Task goal –
Up to the line containing "This screenshot has height=800, width=750.", nothing is kept; from that line through the end of the data below, output every line exactly.

[Record set — start]

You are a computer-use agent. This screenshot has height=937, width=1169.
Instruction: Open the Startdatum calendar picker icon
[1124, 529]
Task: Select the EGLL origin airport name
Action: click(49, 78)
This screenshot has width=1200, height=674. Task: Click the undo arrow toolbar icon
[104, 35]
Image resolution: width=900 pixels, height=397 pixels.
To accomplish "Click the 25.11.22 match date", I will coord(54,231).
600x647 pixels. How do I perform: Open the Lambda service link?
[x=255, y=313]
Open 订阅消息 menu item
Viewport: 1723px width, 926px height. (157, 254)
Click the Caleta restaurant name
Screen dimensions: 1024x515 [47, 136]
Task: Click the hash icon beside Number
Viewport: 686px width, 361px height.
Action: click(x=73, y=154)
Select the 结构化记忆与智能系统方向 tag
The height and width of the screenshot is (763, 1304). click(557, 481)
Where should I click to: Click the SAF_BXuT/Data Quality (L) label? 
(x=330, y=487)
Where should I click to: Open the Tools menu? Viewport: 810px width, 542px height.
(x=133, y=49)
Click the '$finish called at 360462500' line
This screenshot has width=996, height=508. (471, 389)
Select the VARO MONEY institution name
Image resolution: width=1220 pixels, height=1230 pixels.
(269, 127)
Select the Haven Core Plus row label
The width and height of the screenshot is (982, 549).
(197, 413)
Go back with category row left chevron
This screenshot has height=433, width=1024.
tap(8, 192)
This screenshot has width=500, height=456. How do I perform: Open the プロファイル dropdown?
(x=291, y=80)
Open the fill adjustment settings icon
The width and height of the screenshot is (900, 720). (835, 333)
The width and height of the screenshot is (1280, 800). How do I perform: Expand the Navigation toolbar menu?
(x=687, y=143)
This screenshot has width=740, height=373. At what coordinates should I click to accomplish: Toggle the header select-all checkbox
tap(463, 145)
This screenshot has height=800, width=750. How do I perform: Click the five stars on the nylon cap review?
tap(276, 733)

[Record set — finish]

Your solution –
This screenshot has height=800, width=750. How do I perform: Click the five stars on the nylon cap review?
tap(276, 733)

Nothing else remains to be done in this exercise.